Reproduce verbatim the line where "Click the blue 31 link in 第31届香港电影金像奖" occurs, along with all following lines down to the last line of the data.

[Dataset entries]
::::::

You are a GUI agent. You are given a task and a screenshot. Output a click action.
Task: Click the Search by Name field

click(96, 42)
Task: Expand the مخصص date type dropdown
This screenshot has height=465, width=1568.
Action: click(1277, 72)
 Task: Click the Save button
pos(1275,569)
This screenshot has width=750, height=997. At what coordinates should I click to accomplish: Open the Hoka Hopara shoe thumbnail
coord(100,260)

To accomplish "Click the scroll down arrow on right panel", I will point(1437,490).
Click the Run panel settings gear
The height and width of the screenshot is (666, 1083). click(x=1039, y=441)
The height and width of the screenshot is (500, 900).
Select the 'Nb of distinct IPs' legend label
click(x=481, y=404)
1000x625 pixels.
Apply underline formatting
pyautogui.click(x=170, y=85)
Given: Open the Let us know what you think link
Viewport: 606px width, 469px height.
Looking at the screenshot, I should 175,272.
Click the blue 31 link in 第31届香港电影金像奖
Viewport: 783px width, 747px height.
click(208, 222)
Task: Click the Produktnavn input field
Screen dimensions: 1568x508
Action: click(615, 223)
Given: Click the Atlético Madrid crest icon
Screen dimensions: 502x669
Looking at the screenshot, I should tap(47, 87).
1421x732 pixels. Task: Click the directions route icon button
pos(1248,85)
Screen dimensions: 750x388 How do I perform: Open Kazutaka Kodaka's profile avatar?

::::::

→ **SOLUTION**:
Click the blue 31 link in 第31届香港电影金像奖
Viewport: 783px width, 747px height.
click(208, 222)
Task: Click the Produktnavn input field
Screen dimensions: 1568x508
Action: click(615, 223)
Given: Click the Atlético Madrid crest icon
Screen dimensions: 502x669
Looking at the screenshot, I should tap(47, 87).
1421x732 pixels. Task: Click the directions route icon button
pos(1248,85)
Screen dimensions: 750x388 How do I perform: Open Kazutaka Kodaka's profile avatar?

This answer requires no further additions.